* **Exercise details**:
The material below holds a span beginning at the line with "Image resolution: width=1136" and ending at the line with "Select the rectangle". Quote that span exactly, both ends included, and only that span.

* **Given information**:
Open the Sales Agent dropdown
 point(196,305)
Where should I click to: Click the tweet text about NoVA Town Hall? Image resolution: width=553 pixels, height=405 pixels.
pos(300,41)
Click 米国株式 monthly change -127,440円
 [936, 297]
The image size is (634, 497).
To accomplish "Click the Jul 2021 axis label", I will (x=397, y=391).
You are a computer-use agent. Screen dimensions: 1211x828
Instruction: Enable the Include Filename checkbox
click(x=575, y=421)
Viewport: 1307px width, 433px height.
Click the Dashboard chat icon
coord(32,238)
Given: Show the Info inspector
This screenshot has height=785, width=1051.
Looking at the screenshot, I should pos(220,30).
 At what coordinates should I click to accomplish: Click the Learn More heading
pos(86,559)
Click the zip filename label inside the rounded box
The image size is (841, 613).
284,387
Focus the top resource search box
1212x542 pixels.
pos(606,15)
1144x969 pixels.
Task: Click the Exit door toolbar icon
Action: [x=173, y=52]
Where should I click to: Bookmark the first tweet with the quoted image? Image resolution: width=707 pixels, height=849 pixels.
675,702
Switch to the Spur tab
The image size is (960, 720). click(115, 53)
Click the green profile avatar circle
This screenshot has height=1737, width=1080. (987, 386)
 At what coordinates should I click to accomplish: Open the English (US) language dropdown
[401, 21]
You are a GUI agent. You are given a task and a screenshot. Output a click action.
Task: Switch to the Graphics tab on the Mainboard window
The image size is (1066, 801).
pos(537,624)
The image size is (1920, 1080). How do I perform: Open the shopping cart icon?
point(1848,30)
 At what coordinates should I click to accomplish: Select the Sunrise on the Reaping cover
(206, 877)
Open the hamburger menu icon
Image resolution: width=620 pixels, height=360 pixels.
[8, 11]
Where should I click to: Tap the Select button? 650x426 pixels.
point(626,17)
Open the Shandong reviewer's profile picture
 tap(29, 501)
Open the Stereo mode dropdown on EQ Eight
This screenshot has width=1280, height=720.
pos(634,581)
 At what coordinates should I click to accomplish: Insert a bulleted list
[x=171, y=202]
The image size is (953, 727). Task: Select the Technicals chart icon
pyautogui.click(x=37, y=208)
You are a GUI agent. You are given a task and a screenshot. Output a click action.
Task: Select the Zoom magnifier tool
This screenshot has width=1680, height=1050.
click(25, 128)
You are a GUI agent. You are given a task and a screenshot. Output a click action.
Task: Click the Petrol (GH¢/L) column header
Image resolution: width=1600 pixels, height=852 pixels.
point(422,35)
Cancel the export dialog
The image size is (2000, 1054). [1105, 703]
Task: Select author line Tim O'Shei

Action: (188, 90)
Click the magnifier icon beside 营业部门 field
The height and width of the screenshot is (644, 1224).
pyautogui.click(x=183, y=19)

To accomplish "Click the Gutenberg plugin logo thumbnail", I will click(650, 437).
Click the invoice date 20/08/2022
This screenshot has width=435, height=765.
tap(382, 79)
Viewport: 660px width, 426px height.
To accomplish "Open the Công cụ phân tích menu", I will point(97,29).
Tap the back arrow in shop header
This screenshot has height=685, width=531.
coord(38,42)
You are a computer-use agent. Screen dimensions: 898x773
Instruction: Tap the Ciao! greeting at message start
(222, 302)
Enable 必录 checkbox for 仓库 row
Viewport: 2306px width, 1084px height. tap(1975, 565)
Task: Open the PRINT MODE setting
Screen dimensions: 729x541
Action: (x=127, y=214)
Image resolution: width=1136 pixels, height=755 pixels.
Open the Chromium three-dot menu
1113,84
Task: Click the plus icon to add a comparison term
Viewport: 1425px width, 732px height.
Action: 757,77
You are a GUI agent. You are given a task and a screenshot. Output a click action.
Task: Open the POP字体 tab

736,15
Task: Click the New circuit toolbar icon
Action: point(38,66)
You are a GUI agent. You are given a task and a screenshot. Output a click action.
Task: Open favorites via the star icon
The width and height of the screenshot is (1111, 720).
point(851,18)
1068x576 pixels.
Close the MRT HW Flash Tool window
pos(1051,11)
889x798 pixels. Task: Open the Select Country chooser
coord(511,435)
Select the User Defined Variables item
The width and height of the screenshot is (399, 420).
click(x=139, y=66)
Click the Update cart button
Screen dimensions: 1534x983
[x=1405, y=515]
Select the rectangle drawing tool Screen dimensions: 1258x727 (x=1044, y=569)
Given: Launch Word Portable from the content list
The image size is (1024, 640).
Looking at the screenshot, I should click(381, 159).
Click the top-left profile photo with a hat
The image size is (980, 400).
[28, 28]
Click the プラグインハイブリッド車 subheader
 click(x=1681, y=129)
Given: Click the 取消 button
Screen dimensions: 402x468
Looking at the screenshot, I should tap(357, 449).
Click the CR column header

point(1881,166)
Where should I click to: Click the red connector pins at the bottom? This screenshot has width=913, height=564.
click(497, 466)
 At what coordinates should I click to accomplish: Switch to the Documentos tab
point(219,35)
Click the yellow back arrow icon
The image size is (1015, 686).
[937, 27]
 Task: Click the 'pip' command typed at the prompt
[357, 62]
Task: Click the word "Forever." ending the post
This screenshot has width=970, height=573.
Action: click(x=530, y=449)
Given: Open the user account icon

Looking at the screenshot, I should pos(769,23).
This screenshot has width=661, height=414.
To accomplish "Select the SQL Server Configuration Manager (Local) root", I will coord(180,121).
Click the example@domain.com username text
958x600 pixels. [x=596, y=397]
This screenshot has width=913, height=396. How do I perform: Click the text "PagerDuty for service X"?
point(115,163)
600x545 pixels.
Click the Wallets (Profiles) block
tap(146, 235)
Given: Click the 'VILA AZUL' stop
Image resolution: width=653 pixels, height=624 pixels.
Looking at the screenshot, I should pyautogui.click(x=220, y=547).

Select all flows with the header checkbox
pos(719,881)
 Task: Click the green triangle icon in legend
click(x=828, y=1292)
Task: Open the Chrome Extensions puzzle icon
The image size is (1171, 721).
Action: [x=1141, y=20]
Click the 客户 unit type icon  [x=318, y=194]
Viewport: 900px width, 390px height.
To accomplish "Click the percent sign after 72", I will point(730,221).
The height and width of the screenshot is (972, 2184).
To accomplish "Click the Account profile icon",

* **Answer box**:
Image resolution: width=1136 pixels, height=755 pixels.
Open the Chromium three-dot menu
1113,84
Task: Click the plus icon to add a comparison term
Viewport: 1425px width, 732px height.
Action: 757,77
You are a GUI agent. You are given a task and a screenshot. Output a click action.
Task: Open the POP字体 tab

736,15
Task: Click the New circuit toolbar icon
Action: point(38,66)
You are a GUI agent. You are given a task and a screenshot. Output a click action.
Task: Open favorites via the star icon
The width and height of the screenshot is (1111, 720).
point(851,18)
1068x576 pixels.
Close the MRT HW Flash Tool window
pos(1051,11)
889x798 pixels. Task: Open the Select Country chooser
coord(511,435)
Select the User Defined Variables item
The width and height of the screenshot is (399, 420).
click(x=139, y=66)
Click the Update cart button
Screen dimensions: 1534x983
[x=1405, y=515]
Select the rectangle drawing tool Screen dimensions: 1258x727 (x=1044, y=569)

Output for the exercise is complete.